I went home, did a ton of research, and consulted a specialized tax advisor. I’ve finally gotten my head around it and want to share what I learned to help others in a similar situation avoid the same pitfalls. The core issue is how the tax authority classifies your property division: is it a ‘dissolution of community property’ (liquidación de la sociedad de gananciales) or an ‘excess adjudication’ (exceso de adjudicación)? If it’s the former, congratulations, it’s generally tax-exempt! But if it’s deemed the latter, you’ll have to pay gift tax on the excess amount.
How to Distinguish Between “Property Dissolution” and “Excess Adjudication”?
Simply put, Spanish law considers the division of marital property during a divorce a natural process. As long as the division is fair and one party doesn’t disproportionately benefit, no extra tax is generated. For example, consider a house worth €500,000, with ownership split 50/50. After the divorce, Person A gets the house and compensates Person B with €250,000 in cash. In this scenario, Person A hasn’t received more than their rightful share; they’ve simply ‘bought out’ Person B’s half. This is considered a standard dissolution of assets and isn’t subject to gift tax. Instead, a much lower Stamp Duty (Actos Jurídicos Documentados - AJD) applies, with a rate of about 0.5%-1.5%, depending on the autonomous community. However, if Person A only compensates Person B with €100,000, or nothing at all, the tax office will consider that Person B has ‘gifted’ €150,000 worth of assets to Person A. This extra €150,000 is the ‘excess adjudication’, and Person A would need to pay Spanish gift tax on this amount. Gift tax uses a progressive rate, and depending on the family relationship and autonomous community, the rates can vary dramatically—from 7% to 34% or even higher. It’s definitely not a small amount!

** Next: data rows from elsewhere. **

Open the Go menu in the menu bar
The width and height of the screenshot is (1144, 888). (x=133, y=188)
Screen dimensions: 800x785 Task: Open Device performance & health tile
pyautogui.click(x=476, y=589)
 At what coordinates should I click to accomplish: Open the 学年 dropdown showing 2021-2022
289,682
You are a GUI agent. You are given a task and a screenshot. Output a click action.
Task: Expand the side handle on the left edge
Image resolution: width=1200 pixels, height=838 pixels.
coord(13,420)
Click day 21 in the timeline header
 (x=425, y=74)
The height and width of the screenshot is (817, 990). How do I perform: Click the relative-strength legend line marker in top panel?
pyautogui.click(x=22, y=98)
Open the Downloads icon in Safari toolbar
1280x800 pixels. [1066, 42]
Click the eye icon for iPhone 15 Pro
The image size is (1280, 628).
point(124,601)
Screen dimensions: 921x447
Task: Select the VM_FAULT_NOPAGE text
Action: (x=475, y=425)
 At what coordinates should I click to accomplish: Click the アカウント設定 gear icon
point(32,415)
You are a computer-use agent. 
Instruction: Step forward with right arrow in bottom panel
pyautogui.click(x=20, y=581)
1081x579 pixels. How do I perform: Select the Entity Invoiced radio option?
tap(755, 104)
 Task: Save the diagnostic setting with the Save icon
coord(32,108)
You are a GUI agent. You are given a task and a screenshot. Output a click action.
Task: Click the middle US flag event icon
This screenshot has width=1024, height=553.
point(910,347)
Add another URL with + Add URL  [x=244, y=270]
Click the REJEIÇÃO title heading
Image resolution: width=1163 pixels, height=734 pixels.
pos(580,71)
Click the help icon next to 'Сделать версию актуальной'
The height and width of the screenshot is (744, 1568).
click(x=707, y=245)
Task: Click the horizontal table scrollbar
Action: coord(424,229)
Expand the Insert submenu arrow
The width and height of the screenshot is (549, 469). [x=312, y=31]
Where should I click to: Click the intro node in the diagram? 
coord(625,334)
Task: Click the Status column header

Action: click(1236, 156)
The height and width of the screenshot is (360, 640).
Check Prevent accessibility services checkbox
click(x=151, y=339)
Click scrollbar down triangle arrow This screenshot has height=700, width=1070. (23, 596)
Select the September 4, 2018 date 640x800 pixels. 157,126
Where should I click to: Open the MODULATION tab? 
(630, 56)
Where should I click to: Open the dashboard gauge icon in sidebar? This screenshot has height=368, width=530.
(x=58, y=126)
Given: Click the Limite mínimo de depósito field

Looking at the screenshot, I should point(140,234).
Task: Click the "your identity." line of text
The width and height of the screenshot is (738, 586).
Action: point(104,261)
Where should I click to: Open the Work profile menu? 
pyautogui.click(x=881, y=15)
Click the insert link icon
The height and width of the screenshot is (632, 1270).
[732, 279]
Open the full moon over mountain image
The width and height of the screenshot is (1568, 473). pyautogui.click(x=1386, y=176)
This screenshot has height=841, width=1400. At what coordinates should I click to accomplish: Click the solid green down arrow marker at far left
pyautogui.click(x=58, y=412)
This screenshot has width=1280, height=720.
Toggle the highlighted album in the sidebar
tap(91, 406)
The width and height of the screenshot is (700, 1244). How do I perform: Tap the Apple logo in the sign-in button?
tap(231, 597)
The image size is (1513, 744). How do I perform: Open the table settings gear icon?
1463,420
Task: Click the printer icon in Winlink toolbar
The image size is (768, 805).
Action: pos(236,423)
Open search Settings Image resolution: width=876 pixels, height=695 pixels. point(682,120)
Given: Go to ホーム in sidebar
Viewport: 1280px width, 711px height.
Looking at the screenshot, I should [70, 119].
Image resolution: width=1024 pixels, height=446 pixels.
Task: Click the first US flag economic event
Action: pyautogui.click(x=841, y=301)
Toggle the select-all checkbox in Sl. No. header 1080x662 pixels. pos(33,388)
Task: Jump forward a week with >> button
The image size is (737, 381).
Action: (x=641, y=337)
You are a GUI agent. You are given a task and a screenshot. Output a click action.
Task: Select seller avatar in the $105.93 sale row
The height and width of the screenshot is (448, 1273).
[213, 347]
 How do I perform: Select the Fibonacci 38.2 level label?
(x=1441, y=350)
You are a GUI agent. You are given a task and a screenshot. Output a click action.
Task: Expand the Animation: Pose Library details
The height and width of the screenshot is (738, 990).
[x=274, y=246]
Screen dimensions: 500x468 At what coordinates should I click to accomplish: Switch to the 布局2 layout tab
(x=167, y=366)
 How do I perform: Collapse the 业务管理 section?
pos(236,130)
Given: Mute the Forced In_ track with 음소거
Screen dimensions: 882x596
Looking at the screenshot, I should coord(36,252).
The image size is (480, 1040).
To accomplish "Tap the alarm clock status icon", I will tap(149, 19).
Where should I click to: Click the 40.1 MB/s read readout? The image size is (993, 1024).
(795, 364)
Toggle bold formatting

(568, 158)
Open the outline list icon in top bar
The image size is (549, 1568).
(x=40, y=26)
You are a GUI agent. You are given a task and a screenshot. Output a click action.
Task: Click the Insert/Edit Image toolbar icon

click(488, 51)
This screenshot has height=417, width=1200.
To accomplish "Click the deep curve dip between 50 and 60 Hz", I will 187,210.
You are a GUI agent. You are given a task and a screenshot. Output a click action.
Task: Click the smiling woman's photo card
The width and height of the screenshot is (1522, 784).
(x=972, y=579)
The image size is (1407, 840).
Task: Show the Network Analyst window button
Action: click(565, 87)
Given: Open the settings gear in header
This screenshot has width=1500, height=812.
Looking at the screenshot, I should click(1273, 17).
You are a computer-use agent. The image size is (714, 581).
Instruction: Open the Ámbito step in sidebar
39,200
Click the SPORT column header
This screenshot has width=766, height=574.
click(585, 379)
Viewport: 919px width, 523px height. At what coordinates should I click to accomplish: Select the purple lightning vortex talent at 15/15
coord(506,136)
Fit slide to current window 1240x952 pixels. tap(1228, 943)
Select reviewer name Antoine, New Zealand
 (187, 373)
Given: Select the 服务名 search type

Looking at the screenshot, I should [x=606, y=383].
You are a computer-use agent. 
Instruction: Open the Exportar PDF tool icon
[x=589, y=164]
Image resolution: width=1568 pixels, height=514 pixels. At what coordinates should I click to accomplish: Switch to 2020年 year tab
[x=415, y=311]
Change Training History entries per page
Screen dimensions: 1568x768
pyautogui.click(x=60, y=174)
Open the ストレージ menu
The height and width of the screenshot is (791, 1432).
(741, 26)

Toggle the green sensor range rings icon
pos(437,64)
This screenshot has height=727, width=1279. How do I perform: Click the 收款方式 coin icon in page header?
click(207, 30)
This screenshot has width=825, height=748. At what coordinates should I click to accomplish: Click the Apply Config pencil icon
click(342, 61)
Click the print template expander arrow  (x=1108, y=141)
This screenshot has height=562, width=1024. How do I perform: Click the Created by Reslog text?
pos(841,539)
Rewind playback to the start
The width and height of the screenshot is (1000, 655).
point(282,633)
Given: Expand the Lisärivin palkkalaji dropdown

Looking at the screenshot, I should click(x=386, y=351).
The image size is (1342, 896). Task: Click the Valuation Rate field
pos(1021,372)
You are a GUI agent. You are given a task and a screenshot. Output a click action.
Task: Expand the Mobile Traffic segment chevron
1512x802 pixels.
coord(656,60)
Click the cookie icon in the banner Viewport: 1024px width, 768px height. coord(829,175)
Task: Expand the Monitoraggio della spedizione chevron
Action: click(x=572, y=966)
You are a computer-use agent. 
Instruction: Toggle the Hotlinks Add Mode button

Tax Comparison of the Two Scenarios
To make it clearer, here is a simple table:
| Scenario | Nature of Action | Potential Taxes | Tax Burden |
| Fair Compensation | Dissolution of Community Property | Stamp Duty (AJD) | Low |
| No/Low Compensation | Excess Adjudication / Hidden Gift | Gift Tax | High |
So, when drafting your divorce agreement, don’t just write something simple to get it over with. Be sure to clearly detail the property division, especially the calculation method for any compensation. This serves as proof that it’s a fair transaction, not a gift from one party to the other. It’s best to have your lawyer review it to ensure the agreement is solid both legally and tax-wise. After all, saving tens of thousands of euros in taxes is a pretty good deal, isn’t it? I hope my experience can help you all!